Constitutionality of the East Punjab Molasses (Control) Amendment Act, 1973, and the requirement of Presidential sanction under Article 304(b) of the Constitution.

Key Legal Propositions

  1. An amendment to an 'existing law' (within the meaning of Article 366(10) read with Article 305 of the Constitution) does not require the previous sanction of the President under the proviso to Article 304(b) if the amendment is merely clarificatory and does not impose new or greater restrictions on the freedom of trade, commerce, and intercourse.
  2. The principle of contemporanea expositio does not bind the court if the common understanding or mistaken construction of a statute's provisions prevents the court from giving it its true and original construction.
  3. For a challenge under the proviso to Article 304(b) to succeed, the impugned amendment must, in substance and quality, enlarge the scope and ambit of the original Act, thereby impeding in a greater measure the free flow or movement of trade, and not merely be clarificatory.

Judgment Summary

Background

The appellants challenged the constitutionality of the East Punjab Molasses (Control) Amendment Act, 1973 ("Amendment Act, 1973"), contending that it had not received the previous sanction of the President of India as required by the proviso to Article 304(b) of the Constitution.
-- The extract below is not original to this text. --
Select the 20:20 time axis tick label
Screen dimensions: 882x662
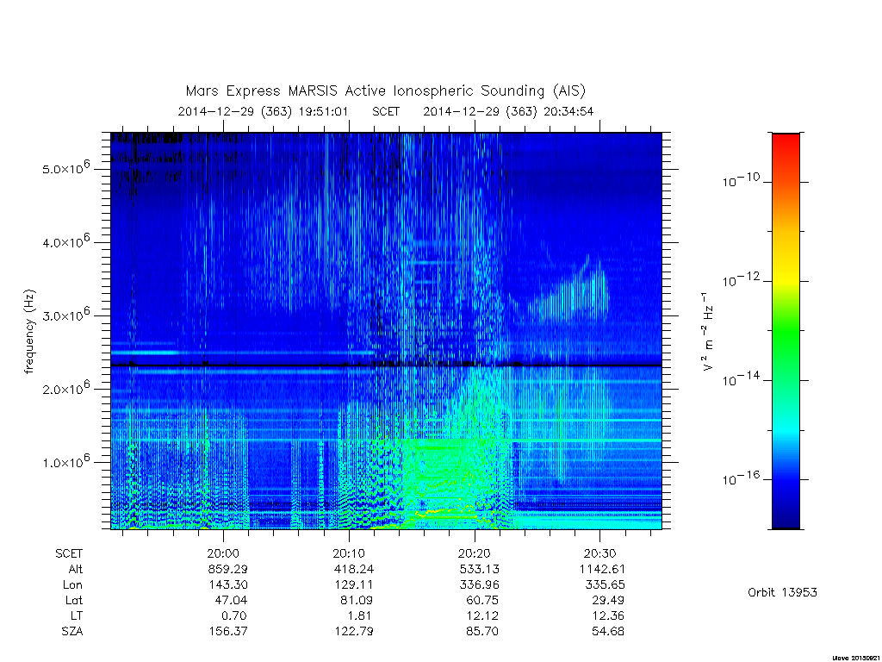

The Amendment Act, 1973 modified the East Punjab Molasses (Control) Act, 1948 ("Principal Act"), primarily by substituting the definition of 'molasses' in Section 2(c) to include "mother liquor produced in the final stage of manufacture of sugar or khandsari sugar," and by introducing Section 2(f) defining 'khandsari unit'. It also amended various other sections (3, 3A, 4, 6, 8, 9, 10, 12, 13) to explicitly bring khandsari units and distilleries within the ambit of control. The appellants, being dealers in khandsari molasses, argued that these amendments brought them under greater statutory control. The Punjab and Haryana High Court dismissed the writ petition, holding that the appellants were not shown to have been aggrieved by the impugned amendment, as their business was equally controlled by the Principal Act even before the amendment.